If you’re a talented writer who is struggling to build your client base, here are a few tips and tricks to help you with outreach, networking, building your portfolio, and so on. These aren’t meant to be overly formulaic. Instead, consider each one and then put your own artistic spin on it.
Start Small and Build from There
The suggestion to “start small” probably doesn’t sound great if you’re already frustrated with your smaller client workload. But this isn’t a reference to the amount of work so much as the place where you look for it.
Freelancing is a career that builds momentum as you go along. Sure, there are lulls from time to time at all stages of a freelance career. But overwhelmingly, diligence, hard work, and consistency will reward you with bigger accounts, higher pay, and better opportunities over time.
However, unless you have a very powerful personal brand already built when you start freelancing, you’re going to need to begin building momentum somewhere. Don’t be afraid to do this by tapping your personal network for potential client opportunities.
This can include family, friends, and professional connections alike. This also doesn’t have to be for high pay. Keep in mind that you’re working for more than just money at this point. You’re investing in your brand and building momentum (more on that further down).
Consider offering to write things in exchange for smaller fees than you would normally accept — or even simply for referrals. Whatever the work, always keep in mind that making a good impression is critical as you try to help your growing freelance career catch fire.
Many successful freelance writers suggest charging what you’re worth. They emphasize high rates and encourage you not to shortchange yourself. And that’s all true — once you’ve found success.
However, if you’re trying to build a freelance product and expand your client base, it’s important to also understand that you may have to temporarily compromise on higher pay in exchange for other things of value.
This is why when you work out what you’re worth, you should think of more than just a number. Also, consider any realistic goals and aspirations that you may have in regards to your writing career. If taking certain work can help you work toward those jobs, they may be worth a lower payday in the short term.

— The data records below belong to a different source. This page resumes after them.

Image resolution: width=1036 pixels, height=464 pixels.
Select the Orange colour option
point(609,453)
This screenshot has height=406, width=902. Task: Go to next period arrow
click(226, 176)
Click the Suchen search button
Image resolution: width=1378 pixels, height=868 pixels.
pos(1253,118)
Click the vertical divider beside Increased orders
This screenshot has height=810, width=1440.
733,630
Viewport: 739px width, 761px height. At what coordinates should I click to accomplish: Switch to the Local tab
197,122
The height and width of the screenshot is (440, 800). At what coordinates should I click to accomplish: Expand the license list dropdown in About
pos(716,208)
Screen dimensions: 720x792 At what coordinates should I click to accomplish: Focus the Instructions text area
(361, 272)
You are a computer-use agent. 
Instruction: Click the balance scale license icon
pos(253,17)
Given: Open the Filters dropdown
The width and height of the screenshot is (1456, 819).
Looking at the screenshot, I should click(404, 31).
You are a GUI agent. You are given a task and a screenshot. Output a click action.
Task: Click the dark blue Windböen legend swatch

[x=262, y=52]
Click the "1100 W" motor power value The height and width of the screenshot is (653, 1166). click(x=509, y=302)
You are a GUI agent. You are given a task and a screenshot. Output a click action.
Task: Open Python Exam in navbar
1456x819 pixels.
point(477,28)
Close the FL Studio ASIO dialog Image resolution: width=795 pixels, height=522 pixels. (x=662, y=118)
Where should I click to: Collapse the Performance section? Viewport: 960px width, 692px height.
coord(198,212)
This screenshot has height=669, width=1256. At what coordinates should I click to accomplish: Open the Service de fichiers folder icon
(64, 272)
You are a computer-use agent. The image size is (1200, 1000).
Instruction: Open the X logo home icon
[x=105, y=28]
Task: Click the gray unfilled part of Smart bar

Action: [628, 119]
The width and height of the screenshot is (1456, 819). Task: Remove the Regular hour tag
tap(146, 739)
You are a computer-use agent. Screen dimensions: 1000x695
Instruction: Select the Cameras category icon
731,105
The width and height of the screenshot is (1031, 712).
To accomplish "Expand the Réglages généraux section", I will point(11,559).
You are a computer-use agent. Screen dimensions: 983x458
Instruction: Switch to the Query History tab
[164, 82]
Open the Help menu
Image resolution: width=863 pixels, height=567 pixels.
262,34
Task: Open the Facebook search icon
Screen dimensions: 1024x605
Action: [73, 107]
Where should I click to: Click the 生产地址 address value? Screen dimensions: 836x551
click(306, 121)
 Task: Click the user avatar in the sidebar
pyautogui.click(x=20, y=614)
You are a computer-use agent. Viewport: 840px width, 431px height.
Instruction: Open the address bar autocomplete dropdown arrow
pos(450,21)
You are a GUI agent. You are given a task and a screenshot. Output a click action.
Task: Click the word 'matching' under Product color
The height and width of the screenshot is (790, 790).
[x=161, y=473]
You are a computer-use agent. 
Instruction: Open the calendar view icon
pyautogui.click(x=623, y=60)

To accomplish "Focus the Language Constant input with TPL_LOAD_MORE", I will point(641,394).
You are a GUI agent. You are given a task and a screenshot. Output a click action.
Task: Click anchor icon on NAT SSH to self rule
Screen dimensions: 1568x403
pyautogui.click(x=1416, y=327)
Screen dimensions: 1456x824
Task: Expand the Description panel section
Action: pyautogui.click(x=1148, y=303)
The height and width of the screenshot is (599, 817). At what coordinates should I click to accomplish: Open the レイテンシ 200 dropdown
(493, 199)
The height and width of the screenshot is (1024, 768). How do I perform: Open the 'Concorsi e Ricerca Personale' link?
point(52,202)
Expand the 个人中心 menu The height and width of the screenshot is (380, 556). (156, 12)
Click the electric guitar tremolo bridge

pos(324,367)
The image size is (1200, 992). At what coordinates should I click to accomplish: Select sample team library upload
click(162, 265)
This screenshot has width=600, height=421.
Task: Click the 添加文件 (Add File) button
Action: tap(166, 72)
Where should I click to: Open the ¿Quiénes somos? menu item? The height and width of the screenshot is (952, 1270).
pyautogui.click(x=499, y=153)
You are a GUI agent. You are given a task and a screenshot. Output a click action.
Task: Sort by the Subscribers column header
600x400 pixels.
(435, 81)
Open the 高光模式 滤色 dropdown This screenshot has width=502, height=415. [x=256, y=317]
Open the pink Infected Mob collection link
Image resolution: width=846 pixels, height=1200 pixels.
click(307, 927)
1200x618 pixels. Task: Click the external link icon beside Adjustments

In other words, it’s always true that you shouldn’t short-change yourself in your freelance writing. At the same time, it’s equally true that you should add up the genuine value that each client brings. This includes non-monetary compensation, such as expanding your network, giving you quality portfolio pieces, and sharpening your writing skills.
Polish Your Portfolio
A good portfolio is invaluable for a freelancer. In a world where work and client turnover is often rapid-paced, you must create a piece of marketing collateral that can prove your worth in an instant.
This is most often found in your portfolio. This should include testimonials, case studies, and contact information. Of course, the primary items should be samples of your work that:
- Are diverse and include whatever services you want to offer.
- Consist of your absolute highest-quality work that puts your best foot forward.
- Can show off larger publications that you’ve written for.
- Ideally have your name in the byline.
- You have permission to share, particularly if it’s ghostwritten.
You can include a brief portfolio on a resume, but more often with writing, it’s worth investing in the time to create a separate portfolio. You can do this with a shareable document, upload them to your social media profiles, or even create a portfolio page on your website.
Clean Up Your Web Presence
Speaking of social media and websites, it’s also important to clean up your web presence. Controlling how you appear online is a crucial part of building an effective network.
The first thing to do is address your social media profiles. Clean up or delete all public profiles that you possess so that you give a polished, professional vibe at all times.
Also, utilize each social profile purposefully, such as:
- Use pro tips to update your LinkedIn for building your professional network and sharing your resume.
- Leverage Facebook for exploiting your personal network connections.
- Scroll through Twitter to follow thought leaders and other professionals in your field.
Along with social media, also consider building your own freelance website. This can give you an online hub to work from. You can use your website to host your portfolio, link to your social accounts, share contact information, and build your personal brand.
Building Your Freelance Career
Once again, as with all things freelance-related, these tips are not meant to be formulaic. Everyone has their own situation and must come up with their own way to find clients. With that said, if you can uniquely apply each of these tips in your circumstances, you can begin to feel out the best way to build your client base.
Don’t get turned off by the “business administration” nature of this part of your freelancing work, either. Working on your portfolio and client base is so much bigger than an administrative task.
It also directly impacts the kind of writing that you compose. As your work acquisition skills improve, you’ll be able to get higher-paying gigs (you’ll be able to write slower and more carefully for the same pay) and you’ll be able to pick and choose who you work with (you’ll be able to write about more topics that you enjoy).
To put it simply, creating a client acquisition strategy is a crucial step in helping your entire freelance career thrive. It helps you build momentum, hone your craft, and build your personal brand. Best of all, if you are patient and steady as you find new clients and polish your portfolio, you’ll ultimately have a much bigger say in what work you do and what pay you receive as an independent contractor.